The CD title is quite literal – it was all laid down in a single day, generally keeping to the duo’s live approach.
So it is that the set closer- both live and on this disc – is the traditional ‘How come my dog don’t bark?’, influenced here partly by Dr John’s version. It is a favourite with audiences and gets a lively treatment, with some forceful guitar work by Jonathan Townsend, and it is a good example too of the Boy’s sense of humour. ‘Bye bye baby, so long ‘, inspired by American harp great Steve Guyger, has an early ‘50’s Chicago flavoured sound, thanks to Craig Stocker’s accomplished chromatic harmonica work, and some of the other songs are in a similar early post-war style. They also draw on the likes of the duo’s favourites The Memphis Jug Band, and they occasionally write songs, taking inspiration from a comment by Son House or compose a replacement song for Muddy Waters’ number ‘You got to take sick and die some of these days’, as it was deemed inappropriate for Jonathan to sing in the hospital where he was working!

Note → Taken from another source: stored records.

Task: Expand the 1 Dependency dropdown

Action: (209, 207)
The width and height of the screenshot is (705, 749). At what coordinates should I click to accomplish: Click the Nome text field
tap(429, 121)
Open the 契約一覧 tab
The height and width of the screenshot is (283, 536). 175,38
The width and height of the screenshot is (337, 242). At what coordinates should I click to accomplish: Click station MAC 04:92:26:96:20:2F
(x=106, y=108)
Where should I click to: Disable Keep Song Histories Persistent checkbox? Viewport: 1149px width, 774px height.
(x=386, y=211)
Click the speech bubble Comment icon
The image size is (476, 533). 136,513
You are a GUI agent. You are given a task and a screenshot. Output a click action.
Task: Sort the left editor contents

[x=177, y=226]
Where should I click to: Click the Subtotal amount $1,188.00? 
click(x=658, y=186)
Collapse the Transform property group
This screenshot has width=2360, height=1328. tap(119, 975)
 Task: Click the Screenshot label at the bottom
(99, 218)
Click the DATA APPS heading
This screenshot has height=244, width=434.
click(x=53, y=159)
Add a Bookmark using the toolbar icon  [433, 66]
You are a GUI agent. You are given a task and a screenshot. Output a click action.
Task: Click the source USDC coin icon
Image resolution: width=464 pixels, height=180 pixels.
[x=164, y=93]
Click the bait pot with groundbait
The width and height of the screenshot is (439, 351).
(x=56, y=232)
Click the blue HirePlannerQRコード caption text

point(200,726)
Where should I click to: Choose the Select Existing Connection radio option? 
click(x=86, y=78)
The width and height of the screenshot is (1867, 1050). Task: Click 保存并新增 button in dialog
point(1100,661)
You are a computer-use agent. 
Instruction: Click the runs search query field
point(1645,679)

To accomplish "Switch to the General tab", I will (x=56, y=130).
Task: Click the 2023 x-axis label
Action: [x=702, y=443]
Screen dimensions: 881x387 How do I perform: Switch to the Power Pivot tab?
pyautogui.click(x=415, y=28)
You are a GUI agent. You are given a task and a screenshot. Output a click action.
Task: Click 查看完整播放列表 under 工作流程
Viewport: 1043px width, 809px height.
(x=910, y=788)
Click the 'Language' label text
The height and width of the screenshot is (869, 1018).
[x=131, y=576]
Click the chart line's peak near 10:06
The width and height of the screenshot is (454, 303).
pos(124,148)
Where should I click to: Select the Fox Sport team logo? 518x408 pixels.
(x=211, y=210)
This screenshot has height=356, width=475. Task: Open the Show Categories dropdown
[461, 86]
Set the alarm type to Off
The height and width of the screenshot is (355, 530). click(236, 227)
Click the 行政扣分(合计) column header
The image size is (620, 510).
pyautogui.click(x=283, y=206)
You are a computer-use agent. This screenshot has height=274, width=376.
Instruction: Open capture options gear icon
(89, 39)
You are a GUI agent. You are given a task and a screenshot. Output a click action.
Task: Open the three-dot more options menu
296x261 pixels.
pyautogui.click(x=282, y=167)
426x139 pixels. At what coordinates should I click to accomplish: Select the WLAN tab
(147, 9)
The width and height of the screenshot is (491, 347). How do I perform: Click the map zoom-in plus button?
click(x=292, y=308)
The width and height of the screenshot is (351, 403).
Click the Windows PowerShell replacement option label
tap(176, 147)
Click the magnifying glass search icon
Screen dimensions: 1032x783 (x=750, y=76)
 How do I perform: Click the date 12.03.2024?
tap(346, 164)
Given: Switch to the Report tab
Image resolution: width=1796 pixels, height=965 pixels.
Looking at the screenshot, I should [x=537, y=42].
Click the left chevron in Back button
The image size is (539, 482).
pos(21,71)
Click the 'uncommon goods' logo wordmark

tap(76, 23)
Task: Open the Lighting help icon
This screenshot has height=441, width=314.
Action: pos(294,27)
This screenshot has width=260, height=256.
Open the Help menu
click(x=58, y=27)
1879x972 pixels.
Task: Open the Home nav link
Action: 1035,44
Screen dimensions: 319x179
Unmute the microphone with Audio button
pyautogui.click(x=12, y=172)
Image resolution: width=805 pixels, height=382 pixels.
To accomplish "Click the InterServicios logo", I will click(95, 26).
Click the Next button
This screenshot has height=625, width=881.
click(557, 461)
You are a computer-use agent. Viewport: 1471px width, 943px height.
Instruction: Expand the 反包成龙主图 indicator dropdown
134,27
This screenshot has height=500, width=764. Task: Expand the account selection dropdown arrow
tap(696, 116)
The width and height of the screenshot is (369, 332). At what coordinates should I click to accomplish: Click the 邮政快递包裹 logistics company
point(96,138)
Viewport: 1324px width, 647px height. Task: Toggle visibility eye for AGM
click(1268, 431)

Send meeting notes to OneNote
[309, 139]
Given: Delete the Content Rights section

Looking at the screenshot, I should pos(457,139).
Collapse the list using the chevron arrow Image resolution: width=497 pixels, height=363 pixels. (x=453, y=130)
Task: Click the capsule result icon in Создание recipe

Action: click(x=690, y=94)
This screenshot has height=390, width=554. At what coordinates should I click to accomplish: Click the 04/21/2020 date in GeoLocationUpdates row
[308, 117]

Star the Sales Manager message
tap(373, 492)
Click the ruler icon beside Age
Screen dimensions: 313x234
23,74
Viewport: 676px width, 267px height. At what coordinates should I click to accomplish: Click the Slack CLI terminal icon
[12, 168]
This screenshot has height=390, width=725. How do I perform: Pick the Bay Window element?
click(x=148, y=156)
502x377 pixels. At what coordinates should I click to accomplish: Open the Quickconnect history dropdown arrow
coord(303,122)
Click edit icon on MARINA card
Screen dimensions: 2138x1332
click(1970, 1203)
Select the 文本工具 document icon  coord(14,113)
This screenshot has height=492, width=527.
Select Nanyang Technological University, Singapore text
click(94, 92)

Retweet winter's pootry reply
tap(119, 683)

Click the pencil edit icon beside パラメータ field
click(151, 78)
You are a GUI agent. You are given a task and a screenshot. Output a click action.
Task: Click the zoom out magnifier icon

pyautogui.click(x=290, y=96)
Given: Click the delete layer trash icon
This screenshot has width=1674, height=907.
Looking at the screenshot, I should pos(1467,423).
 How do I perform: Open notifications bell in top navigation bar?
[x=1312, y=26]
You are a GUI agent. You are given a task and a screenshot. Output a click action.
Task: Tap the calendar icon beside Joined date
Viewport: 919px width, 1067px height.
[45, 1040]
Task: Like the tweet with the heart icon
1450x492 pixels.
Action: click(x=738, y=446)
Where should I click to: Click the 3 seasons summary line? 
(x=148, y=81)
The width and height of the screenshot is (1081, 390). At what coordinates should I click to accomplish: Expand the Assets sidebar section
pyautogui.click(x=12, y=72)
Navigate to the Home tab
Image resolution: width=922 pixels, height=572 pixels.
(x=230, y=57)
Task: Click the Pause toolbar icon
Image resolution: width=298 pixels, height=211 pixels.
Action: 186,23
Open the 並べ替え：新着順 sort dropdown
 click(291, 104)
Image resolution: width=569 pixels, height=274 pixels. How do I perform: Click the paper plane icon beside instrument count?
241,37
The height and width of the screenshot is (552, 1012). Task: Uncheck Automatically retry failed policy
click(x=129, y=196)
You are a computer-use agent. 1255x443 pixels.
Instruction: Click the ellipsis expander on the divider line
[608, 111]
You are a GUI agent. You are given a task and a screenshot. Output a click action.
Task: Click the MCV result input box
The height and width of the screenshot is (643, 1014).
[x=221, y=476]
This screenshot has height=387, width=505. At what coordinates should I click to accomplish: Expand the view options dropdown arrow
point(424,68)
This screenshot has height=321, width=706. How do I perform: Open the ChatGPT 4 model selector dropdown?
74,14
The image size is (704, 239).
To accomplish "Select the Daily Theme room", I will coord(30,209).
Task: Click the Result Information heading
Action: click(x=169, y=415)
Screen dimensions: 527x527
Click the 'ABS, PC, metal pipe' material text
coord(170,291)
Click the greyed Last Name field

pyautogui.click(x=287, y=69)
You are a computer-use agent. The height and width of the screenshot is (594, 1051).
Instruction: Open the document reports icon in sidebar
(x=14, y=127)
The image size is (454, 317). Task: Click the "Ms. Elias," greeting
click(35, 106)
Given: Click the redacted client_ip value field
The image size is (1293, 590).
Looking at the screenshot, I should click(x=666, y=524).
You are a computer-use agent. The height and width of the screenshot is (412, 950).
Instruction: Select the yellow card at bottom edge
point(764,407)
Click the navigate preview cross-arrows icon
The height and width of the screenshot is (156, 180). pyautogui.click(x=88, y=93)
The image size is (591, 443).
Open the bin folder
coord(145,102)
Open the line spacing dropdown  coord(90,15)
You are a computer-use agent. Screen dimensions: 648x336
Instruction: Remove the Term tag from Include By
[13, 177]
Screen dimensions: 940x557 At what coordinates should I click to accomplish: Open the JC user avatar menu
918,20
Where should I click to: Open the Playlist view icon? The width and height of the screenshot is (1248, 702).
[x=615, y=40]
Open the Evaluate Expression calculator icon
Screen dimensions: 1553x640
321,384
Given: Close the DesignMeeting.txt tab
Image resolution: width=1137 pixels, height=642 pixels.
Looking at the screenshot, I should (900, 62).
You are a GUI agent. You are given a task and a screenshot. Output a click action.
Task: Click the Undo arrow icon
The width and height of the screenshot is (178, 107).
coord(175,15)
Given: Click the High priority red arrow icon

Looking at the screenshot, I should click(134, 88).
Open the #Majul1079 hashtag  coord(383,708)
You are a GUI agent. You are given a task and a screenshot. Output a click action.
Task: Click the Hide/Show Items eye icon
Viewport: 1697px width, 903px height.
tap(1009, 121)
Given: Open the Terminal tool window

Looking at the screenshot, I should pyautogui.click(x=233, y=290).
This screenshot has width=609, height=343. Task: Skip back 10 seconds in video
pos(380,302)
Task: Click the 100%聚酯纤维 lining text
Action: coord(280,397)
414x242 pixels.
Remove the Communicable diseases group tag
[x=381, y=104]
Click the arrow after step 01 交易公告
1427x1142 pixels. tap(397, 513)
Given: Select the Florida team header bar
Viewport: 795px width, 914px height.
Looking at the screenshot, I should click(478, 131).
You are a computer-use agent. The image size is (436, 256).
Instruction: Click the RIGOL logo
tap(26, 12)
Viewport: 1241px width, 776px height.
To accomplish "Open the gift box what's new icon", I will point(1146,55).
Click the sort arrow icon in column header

Nice and lively, this one, and well worth a listen. I guess Gwyn liked them- I certainly do – Norman Darwen.


Blues Matters
Recorded in a day with the help of Gwyn Ashton, this latest from the King Biscuit Boys is as raw and rootsy as you would expect given the tight budget and time constraints the band placed on themselves. A collection of acoustic originals and reworked blues standards, more often than not given humorous lyrical twists by the duo, All In a Days Work captures all of the band’s unfurnished elegance as well as their impressive array of instruments and talents as players. There’s obviously plenty of guitar and throaty vocals (pitched at an entirely authentic Delta yell throughout) but the band also have their trademark virtuosic harmonica, as well as melodica, washboard and even spoons in their arsenal. Album opener Cold In The Morning is a wonderful duet between harmonica and guitar and is rife with double entendre, a stylistic trait so oft overlooked in the Blues. Lies Travel Faster than the truth has an almost ethereal quality more than likely due to it’s open tuning, and again highlights the band’s willingness to pay tribute to their Blues idols (in this case Son House). There is some fantastic slide work on the likes of Tell By Her Look and some interesting bass/harmonica counterpoint on Bye Bye Baby and it’s perhaps here that the band’s ‘ace in the hole’ becomes most apparent, this unlikely duo have that rarest of things, chemistry. The musical empathy they so clearly share is hard to resist and only ever serves the material in a beneficial way. Whilst a word of advice would be to amp up their promotional game as trying to find any relevant info on these guys may make you feel like you’re actually trying to track down one of the original legendary bluesman (perhaps this is the point), as songwriters and musicians first and foremost they are hard to fault.